災害時には被災した児童・生徒が学習を継続できるよう、通常とは異なる柔軟な対応が行われることがあります。
仮設住宅の所在地が別の学校区になったからといって、必ずしも単純に「すぐ転校」と決まるとは限りません。
被災状況や自治体、学校によって対応が異なるため、現在通っている学校や教育委員会などに確認しましょう。
仮設住宅に住んでいる場合、選挙はどこで投票する?
選挙についても住所が関係します。
原則として、選挙人名簿は住民基本台帳などをもとに登録されます。
そのため、避難先や仮設住宅で生活していても、住民票の所在地などによって投票する選挙区や投票方法が変わることがあります。
災害時には通常の投票所へ行くことが難しいケースもあります。
選挙が実施される際には自治体の選挙管理委員会から案内が出るため、自分がどこでどのように投票できるのか確認してください。
仮設住宅の住所はいつまで使える?
仮設住宅は恒久的な住宅ではなく、被災者が生活を再建するまでの一時的な住居です。
そのため、災害公営住宅や新居へ転居したり、自宅を再建して戻ったりすれば、新しい生活拠点へ住所を変更することになります。
仮設住宅を退去した後も旧住所を使い続けるのではなく、必要に応じて住民票や免許証、金融機関などの住所変更を行います。
また郵便物についても、新居へ転居した際には改めて転居届などの手続きを確認しておくと安心です。
みなし仮設住宅の場合は住所どうなる?
災害時には、プレハブなどの「建設型応急住宅」だけでなく、民間の賃貸住宅を借り上げて被災者へ提供する「賃貸型応急住宅」が利用されることがあります。
いわゆる「みなし仮設」です。
この場合は既存のアパートやマンションなどで生活するため、その物件にもともと設定されている住所を使用することになります。
たとえば、
「○○市○○町1-2-3 ○○マンション205号室」
といった一般的な賃貸住宅と同じ形式です。
ただし、住民票をどうするかについては建設型の仮設住宅と同様に、実際の生活状況や自治体の案内を確認することが重要です。
仮設住宅に入居したら確認したい住所関係の手続き
仮設住宅への入居が決まったら、まず自治体から指定された正式な住所を確認しましょう。
そのうえで、
①住民票をどうするか自治体に確認する
②郵便物の転送手続きを確認する
③免許証やマイナンバーカードの変更が必要か確認する
④銀行・保険・勤務先など重要な連絡先を変更する
⑤子どもがいる場合は学校関係の手続きを確認する
と整理するとわかりやすくなります。
ただし、災害の規模によって通常とは異なる特例が設けられることがあります。
被災直後にすべてを自分だけで調べようとせず、自治体が設置する被災者向け相談窓口なども活用するとよいでしょう。

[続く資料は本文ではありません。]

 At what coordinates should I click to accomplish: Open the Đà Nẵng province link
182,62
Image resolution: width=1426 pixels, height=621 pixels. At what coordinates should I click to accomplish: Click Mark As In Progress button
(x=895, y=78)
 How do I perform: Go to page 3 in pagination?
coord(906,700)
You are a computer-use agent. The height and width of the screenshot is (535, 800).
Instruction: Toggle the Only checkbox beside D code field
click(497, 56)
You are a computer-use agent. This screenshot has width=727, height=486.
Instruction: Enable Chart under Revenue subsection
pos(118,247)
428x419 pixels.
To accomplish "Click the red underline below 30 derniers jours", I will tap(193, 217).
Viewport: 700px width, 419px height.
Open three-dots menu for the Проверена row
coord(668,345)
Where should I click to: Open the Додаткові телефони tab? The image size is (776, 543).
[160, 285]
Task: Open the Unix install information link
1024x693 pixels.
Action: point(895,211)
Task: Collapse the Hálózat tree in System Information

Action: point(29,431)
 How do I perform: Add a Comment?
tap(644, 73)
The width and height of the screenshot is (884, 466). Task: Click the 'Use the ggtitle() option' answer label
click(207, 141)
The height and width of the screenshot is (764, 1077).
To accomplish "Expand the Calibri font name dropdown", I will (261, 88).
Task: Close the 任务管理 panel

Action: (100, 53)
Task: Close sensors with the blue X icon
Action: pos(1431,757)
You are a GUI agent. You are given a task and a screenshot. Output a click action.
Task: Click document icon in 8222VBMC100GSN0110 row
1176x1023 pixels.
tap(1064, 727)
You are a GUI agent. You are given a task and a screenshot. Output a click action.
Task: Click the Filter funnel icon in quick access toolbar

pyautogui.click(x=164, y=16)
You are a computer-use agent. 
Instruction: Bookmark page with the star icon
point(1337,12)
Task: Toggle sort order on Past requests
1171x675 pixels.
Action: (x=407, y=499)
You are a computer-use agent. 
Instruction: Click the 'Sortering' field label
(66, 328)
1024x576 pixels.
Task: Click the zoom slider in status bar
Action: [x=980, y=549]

まとめ|仮設住宅でも住所はある!住民票などは自治体に確認を
仮設住宅に入居すると住所はどうなるのかについて解説しました。
仮設住宅にも所在地を示す住所が設定され、棟番号や部屋番号などを組み合わせて各世帯を区別することがあります。
一方、仮設住宅へ入居したからといって住民票が自動的に移るわけではありません。
被災前の自宅へ戻る予定があるのか、仮設住宅で長期間生活するのかなどによって状況が異なるため、住民票の扱いについては自治体に確認することが重要です。
また、住所が変わる場合には、
郵便物、運転免許証、マイナンバーカード、銀行、保険、勤務先
などの住所変更が必要になることもあります。
災害時には通常とは異なる特例措置が取られる場合もあります。
仮設住宅への入居が決まったら、まず自治体から案内される正式な住所を確認し、被災者向け窓口などで「どの住所変更が必要なのか」を確認しながら手続きを進めるとよいでしょう。